• **TASK DESCRIPTION**:
Find the string "badge" in the entries and copy each line that has it.

• **RECORD EXCERPTS**:

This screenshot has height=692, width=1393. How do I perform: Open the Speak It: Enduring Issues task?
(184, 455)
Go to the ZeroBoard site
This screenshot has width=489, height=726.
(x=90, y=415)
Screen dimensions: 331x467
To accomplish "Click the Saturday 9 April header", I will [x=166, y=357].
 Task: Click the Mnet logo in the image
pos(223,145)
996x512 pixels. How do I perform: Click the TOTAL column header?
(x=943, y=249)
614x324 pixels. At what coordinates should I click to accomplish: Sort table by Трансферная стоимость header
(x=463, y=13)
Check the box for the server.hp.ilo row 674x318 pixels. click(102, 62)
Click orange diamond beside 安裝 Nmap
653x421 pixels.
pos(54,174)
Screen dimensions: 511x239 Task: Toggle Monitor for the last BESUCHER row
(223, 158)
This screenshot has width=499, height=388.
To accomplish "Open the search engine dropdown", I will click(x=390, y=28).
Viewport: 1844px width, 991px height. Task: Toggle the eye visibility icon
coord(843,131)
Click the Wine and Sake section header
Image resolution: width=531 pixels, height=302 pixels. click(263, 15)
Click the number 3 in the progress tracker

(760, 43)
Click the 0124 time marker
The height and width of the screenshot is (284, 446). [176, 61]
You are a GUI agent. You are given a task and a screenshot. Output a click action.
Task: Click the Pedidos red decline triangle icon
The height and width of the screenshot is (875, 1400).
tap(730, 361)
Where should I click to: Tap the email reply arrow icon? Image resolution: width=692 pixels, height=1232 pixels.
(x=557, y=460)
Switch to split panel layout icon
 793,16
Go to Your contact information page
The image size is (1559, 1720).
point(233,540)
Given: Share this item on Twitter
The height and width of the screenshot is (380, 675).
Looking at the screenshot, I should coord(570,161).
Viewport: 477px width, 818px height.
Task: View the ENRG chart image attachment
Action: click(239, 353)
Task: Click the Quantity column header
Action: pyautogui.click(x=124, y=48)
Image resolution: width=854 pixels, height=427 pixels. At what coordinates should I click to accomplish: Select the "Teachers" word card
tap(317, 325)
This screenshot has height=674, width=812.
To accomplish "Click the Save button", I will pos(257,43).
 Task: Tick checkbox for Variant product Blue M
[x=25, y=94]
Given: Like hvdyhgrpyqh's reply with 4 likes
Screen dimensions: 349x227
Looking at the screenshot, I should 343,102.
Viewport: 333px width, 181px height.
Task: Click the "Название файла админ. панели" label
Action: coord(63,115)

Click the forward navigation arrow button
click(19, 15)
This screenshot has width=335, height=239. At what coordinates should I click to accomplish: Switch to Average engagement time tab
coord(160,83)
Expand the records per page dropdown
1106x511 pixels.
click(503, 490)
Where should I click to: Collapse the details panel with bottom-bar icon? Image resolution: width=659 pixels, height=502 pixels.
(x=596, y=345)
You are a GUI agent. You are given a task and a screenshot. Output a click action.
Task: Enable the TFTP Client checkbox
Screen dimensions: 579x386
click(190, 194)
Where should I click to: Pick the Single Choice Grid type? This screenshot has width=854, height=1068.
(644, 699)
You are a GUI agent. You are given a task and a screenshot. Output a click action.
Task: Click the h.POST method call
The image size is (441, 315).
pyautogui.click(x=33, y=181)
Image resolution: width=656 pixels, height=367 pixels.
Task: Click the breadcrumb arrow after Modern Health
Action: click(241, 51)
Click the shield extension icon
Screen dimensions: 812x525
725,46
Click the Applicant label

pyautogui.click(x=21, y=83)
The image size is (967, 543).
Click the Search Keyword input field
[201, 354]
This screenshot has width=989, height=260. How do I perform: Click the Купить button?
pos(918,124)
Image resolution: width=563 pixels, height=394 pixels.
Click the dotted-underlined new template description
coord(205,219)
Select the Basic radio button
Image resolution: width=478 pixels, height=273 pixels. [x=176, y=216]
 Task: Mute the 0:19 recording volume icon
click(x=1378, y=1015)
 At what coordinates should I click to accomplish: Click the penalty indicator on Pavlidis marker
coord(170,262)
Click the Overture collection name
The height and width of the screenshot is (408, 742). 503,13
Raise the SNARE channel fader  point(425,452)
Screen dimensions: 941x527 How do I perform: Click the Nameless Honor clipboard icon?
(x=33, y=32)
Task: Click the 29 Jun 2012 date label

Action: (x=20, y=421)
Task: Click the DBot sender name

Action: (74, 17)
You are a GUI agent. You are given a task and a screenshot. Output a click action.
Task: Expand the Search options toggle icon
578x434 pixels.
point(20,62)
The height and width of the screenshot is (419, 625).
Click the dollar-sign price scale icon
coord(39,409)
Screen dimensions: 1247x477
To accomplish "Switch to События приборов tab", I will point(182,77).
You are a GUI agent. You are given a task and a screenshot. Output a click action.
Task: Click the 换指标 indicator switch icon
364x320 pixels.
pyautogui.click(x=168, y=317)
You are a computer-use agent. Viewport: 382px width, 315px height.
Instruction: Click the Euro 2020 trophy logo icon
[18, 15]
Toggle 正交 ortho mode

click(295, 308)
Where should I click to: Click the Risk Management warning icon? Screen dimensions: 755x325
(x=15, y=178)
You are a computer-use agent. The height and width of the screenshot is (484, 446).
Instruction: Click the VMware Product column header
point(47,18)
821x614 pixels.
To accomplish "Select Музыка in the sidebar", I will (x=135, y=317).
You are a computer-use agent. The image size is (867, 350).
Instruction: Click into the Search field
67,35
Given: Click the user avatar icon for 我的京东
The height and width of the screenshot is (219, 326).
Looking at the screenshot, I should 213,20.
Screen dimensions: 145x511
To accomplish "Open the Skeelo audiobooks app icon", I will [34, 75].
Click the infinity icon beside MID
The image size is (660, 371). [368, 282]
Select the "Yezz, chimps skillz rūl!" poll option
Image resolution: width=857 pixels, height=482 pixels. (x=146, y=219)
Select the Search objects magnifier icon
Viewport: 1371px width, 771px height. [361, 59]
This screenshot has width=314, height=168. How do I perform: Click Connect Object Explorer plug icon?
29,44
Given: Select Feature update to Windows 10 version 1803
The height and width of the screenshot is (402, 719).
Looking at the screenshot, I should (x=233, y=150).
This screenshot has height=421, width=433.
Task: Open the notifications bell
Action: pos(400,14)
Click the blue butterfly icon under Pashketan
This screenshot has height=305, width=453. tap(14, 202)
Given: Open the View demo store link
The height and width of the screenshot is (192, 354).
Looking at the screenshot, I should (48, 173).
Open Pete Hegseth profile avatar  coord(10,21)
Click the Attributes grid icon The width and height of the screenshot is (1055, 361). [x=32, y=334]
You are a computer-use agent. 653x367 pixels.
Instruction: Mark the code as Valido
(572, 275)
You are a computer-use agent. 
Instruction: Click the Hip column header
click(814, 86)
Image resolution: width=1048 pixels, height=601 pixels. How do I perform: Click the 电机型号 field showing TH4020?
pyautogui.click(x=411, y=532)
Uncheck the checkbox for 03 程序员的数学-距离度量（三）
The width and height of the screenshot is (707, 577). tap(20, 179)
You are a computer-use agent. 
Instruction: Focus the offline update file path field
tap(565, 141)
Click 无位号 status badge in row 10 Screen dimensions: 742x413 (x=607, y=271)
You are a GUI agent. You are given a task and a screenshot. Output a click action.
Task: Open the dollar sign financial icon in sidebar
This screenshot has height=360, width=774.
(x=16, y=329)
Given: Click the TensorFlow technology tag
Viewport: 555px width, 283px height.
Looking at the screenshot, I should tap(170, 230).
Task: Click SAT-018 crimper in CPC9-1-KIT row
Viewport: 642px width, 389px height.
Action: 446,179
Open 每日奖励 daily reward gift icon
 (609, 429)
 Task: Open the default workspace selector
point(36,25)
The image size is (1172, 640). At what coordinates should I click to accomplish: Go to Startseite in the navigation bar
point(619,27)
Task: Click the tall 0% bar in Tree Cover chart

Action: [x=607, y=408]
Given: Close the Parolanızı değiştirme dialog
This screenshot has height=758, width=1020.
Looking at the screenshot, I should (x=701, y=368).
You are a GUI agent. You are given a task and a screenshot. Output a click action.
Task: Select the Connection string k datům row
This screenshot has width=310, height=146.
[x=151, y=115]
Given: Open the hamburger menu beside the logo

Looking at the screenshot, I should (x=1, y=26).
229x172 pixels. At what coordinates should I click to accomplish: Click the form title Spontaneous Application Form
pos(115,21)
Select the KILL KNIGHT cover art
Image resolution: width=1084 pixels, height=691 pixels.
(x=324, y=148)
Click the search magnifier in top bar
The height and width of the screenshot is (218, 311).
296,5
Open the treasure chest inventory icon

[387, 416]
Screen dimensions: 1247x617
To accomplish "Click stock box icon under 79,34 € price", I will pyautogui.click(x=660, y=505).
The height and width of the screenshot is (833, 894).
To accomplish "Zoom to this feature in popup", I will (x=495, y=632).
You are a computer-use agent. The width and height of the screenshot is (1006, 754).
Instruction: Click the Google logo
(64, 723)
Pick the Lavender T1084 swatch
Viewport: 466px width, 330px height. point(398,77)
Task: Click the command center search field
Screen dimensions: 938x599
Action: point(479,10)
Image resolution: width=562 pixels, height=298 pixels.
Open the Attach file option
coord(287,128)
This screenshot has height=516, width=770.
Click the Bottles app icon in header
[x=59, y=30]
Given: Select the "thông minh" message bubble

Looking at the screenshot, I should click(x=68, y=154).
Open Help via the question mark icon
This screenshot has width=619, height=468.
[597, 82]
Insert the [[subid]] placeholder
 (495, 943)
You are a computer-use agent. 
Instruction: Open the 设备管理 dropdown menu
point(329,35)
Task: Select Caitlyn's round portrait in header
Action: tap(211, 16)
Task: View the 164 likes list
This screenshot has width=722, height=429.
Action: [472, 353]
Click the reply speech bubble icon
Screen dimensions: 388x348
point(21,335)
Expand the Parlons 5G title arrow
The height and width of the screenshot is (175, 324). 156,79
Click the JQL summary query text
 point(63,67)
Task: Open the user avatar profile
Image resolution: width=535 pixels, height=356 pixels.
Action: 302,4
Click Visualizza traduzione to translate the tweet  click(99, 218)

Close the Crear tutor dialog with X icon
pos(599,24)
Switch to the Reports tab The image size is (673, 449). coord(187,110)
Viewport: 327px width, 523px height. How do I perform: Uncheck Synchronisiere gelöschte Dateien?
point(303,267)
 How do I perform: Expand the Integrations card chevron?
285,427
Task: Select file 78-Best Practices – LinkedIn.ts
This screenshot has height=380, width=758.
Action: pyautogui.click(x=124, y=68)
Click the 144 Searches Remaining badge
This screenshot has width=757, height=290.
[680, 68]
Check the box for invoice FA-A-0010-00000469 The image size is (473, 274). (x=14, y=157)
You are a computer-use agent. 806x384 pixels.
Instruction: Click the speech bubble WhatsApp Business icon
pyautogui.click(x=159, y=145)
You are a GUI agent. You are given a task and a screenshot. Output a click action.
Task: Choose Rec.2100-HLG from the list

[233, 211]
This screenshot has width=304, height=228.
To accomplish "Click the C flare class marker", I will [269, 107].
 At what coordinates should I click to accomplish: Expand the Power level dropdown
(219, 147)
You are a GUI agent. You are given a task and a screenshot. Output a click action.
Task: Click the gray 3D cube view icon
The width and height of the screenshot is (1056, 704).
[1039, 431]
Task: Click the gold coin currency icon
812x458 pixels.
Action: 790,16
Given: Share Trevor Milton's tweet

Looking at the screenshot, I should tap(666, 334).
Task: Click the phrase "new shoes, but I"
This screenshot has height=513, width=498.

• **YOUR SOLUTION**:
Click 无位号 status badge in row 10 Screen dimensions: 742x413 (x=607, y=271)
Click the 144 Searches Remaining badge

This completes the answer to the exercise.